Continuous self-maps in the Golomb space that are neither increasing nor decreasing Let $\mathbb{N}$ denote the set of the positive integers. The Golomb space is a space ${\bf G} =(\mathbb{N},\tau)$ where a basis of $\tau$ is generated by
$$\big\{\{a+bn: n\in \mathbb{N}\cup\{0\}\}: a,b\in\mathbb{N} \text{ and } a,b \text{ relatively prime}\big\}.$$
Is there a continous map $f: {\bf G}\to {\bf G}$ that is neither increasing ($n<m \in \mathbb{N}$ implies $f(n) \leq f(m)$) nor decreasing ($n<m \in \mathbb{N}$ implies $f(n) \geq f(m)$)?
 A: For polynomials with non-negative integer coefficients and no constant term, the following simple (but not obvious) fact was observed by Paulina Szczuka.
Theorem. Each polynomial $f:\mathbb N\to\mathbb N$, $f:x\mapsto a_1x+a_2x^2+\dots+a_nx^n$, with integer coefficients and no constant term is continuous in the Golomb topology on $\mathbb N$.
Proof. Take any number $x\in\mathbb N$ and a basic neighborhood $f(x)+b\mathbb N_0$ of its image in the Golomb topology.

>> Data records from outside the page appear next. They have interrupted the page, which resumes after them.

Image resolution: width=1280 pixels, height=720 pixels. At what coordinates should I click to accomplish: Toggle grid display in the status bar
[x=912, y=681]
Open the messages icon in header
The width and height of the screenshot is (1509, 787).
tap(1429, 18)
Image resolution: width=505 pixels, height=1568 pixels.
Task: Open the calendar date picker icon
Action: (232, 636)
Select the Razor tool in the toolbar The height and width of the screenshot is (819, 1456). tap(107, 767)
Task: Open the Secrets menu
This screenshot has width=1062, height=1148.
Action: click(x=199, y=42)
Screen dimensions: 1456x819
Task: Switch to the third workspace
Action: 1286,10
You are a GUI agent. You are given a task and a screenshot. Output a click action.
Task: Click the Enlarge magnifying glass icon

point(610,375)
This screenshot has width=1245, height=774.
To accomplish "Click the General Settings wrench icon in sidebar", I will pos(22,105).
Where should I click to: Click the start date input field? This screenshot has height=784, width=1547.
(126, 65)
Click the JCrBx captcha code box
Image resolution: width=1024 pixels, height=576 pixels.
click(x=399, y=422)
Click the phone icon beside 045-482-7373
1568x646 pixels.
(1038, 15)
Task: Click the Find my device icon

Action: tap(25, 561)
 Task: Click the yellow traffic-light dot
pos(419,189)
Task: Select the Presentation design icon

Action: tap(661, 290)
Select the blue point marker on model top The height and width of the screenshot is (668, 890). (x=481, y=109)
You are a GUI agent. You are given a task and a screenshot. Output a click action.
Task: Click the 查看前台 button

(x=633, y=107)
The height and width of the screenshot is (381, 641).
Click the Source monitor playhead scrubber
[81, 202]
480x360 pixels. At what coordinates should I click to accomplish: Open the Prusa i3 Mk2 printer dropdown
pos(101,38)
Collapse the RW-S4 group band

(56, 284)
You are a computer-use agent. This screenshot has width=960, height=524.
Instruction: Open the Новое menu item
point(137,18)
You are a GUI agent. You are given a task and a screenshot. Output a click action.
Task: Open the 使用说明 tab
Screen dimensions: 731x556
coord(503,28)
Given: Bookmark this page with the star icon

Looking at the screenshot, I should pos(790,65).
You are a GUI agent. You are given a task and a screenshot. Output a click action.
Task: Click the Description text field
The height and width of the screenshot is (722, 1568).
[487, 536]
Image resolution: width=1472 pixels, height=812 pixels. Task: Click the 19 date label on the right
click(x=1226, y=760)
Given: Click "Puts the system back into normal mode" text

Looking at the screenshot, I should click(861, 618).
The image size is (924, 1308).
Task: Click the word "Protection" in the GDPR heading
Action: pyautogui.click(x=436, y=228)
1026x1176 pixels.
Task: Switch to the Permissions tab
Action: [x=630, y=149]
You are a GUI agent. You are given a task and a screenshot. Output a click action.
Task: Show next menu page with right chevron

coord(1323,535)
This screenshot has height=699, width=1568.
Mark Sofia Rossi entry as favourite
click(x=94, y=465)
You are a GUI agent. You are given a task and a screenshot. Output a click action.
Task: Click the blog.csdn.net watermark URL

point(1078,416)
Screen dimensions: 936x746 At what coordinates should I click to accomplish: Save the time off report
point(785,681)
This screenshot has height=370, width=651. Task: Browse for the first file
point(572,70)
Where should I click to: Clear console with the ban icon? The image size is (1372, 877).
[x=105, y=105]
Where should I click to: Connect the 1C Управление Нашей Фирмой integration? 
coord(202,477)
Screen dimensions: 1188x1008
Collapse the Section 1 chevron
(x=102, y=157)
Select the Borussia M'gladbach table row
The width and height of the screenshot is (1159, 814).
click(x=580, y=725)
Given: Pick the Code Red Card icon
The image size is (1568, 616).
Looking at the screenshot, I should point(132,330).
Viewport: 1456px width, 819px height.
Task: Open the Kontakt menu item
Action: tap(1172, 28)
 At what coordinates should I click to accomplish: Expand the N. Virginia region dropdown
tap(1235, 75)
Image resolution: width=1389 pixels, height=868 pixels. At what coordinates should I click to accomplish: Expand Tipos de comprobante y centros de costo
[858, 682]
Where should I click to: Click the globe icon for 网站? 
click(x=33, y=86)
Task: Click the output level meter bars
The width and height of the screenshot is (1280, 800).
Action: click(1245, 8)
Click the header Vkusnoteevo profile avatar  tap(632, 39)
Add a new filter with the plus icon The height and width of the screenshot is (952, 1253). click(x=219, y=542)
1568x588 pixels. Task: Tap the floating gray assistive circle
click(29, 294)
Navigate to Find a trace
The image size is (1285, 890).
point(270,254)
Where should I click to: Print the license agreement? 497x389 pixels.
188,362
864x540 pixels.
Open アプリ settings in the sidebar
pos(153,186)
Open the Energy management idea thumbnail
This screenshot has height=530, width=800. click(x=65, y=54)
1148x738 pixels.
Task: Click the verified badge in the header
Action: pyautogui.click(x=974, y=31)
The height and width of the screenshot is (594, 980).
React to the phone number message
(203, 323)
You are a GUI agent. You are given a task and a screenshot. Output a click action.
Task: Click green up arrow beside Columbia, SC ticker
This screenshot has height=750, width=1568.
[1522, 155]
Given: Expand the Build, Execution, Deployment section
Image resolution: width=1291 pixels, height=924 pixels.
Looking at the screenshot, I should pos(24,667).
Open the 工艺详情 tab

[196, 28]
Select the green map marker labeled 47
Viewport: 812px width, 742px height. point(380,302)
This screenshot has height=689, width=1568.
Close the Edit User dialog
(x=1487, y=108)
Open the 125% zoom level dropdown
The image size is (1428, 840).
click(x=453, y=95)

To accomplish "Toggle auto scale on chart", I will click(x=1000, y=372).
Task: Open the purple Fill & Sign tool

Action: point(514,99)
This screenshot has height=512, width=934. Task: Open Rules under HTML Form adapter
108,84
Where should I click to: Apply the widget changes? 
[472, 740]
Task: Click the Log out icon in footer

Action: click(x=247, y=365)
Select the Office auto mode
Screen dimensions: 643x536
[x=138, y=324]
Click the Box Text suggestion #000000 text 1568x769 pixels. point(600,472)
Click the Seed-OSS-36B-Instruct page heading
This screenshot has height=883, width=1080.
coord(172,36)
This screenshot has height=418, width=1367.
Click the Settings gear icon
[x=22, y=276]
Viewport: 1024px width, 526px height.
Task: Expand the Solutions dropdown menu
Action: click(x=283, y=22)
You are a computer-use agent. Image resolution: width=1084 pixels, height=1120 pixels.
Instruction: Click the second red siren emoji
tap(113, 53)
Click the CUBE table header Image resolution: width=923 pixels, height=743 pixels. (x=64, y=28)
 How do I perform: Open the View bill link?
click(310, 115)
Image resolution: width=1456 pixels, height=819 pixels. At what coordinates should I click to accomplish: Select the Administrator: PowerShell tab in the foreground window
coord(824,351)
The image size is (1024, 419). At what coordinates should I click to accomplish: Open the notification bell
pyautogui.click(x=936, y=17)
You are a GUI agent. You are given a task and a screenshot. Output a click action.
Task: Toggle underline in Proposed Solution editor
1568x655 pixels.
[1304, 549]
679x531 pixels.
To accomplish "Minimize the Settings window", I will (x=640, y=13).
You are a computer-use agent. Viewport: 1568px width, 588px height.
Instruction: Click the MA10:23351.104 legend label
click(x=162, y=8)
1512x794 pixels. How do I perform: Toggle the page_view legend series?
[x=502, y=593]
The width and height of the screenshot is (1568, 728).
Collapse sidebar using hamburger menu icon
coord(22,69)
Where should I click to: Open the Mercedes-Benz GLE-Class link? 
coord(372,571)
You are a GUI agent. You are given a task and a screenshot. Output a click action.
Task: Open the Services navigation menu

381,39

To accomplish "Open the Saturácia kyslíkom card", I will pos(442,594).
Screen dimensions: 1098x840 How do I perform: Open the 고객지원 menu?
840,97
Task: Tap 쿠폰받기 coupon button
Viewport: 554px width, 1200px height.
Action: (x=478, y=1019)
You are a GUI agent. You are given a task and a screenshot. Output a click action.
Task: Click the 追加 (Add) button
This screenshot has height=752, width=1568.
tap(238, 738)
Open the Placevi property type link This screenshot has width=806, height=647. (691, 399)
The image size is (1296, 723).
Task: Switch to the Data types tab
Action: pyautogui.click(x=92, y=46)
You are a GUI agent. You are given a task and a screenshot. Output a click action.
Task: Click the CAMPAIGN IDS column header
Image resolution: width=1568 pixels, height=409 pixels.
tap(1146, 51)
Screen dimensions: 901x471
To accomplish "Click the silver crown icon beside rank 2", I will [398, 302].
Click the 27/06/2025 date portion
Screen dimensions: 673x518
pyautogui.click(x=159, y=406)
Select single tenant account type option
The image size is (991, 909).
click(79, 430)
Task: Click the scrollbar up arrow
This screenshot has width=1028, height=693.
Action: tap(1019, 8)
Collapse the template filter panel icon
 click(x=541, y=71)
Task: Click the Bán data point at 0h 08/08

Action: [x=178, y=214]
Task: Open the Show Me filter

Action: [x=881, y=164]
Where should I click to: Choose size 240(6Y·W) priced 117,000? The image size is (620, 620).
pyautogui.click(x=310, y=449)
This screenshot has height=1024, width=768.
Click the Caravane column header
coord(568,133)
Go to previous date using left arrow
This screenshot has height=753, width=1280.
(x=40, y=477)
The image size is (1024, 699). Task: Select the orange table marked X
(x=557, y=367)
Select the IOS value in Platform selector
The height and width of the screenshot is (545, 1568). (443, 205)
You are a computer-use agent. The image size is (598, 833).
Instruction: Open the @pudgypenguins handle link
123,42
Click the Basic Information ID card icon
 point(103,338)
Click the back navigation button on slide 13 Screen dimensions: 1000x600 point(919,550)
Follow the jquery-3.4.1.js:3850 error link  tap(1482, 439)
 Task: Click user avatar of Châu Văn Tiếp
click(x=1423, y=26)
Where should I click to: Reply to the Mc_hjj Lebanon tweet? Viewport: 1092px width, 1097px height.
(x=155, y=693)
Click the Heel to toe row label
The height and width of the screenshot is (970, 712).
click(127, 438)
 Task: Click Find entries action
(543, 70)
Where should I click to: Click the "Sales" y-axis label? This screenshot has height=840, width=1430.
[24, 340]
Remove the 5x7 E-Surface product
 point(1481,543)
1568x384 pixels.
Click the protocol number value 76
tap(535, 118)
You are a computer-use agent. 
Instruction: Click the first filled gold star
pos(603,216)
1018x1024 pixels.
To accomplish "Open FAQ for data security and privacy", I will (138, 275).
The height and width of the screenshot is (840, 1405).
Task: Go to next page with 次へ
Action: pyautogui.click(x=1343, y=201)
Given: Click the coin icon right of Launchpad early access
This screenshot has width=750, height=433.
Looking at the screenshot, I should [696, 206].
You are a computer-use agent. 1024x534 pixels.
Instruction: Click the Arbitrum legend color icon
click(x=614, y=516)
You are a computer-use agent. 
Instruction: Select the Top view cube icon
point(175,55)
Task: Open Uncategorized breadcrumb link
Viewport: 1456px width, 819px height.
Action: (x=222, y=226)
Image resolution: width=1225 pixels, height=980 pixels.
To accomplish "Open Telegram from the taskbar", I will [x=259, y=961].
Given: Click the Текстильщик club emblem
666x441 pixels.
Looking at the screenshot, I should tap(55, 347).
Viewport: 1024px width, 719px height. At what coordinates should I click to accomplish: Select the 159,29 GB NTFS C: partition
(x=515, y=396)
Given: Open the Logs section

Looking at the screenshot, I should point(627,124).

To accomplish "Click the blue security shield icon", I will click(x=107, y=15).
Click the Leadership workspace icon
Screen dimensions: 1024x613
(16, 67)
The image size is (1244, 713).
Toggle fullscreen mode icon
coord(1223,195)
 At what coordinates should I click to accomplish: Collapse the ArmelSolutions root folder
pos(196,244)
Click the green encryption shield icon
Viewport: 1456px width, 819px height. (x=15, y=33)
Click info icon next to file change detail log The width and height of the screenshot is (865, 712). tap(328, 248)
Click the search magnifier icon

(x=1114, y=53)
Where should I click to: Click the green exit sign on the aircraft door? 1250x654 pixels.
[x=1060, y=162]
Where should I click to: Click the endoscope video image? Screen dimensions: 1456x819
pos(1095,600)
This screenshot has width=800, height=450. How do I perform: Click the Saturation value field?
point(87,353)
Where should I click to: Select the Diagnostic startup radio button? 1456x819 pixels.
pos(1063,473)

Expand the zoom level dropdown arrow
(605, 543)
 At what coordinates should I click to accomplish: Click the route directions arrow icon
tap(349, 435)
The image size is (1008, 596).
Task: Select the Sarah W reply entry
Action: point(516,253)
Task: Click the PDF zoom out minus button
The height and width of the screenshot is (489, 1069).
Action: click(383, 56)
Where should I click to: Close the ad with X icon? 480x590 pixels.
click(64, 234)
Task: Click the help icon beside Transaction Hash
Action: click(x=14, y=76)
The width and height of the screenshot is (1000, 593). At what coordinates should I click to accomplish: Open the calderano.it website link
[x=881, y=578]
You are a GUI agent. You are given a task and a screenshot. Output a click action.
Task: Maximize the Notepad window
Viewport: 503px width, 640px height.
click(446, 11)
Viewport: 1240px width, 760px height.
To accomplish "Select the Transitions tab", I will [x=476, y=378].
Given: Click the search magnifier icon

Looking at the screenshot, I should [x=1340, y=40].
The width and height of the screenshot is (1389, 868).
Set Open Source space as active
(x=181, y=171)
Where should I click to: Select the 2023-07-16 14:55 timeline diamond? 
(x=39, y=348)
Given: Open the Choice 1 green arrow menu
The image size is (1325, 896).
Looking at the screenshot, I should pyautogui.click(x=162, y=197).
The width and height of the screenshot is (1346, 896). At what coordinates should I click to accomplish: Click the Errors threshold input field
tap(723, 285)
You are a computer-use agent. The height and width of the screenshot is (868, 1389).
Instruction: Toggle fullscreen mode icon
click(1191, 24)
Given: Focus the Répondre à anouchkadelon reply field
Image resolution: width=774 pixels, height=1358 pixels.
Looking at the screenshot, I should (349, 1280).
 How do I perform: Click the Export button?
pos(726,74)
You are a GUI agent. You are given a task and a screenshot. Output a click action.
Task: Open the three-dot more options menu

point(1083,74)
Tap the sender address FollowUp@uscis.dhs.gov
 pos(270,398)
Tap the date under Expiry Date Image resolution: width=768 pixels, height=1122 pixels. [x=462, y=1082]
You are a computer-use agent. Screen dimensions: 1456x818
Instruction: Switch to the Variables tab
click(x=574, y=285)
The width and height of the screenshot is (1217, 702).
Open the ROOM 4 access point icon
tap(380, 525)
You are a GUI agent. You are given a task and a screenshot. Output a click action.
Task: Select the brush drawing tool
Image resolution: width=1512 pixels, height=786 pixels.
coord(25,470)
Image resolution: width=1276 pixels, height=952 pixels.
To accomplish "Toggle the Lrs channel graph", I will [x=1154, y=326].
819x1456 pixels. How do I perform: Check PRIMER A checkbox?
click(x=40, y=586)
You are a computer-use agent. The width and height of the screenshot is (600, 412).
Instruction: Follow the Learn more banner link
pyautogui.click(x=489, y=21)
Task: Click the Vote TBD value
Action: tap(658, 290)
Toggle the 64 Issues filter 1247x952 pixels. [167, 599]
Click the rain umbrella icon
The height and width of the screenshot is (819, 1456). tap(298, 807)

Since $f(x)$ is divisible by $x$, the number $b$ is relatively prime with $x$, so $x+b\mathbb N_0$ is a well-defined basic neighborhood of $x$ in $\mathbb G$. Observe that $$f(x+n\mathbb N_0)\subset f(x+b\mathbb Z)\subset f(x)+b\mathbb Z.$$
Since $f(\mathbb N)\subset\mathbb N$ and $f(0)=0$, the polynomial $f$ is not constant, so, for any $y\in Y$ in the finite set $Y:= (f(x)+b\mathbb Z)\setminus (f(x)+b\mathbb N_0)$ the set $f^{-1}(y)$ is finite. The neighborhood $O_x=(x+b\mathbb N_0)\setminus \bigcup_{y\in Y}f^{-1}(y)$ of $x$ in the Golomb topology has the required property: $f(O_x)\subset f(x)+b\mathbb N_0$.
Corollary, The polynomial $f:\mathbb G\to\mathbb G$, $f:x\mapsto x^3-12x^2+45x$, on the Golomb space is continuous but it is neither increasing nor decreasing (since $f(1)=34$, $f(3)=54$ and $f(5)=50$).
Remark. It can be shown (see Theorem 5 in this paper) that the semigroup $S(\mathbb G)$ of 
 all continuous self-maps of the Golomb space has cardinality  $|S(\mathbb G)|=\mathfrak c$.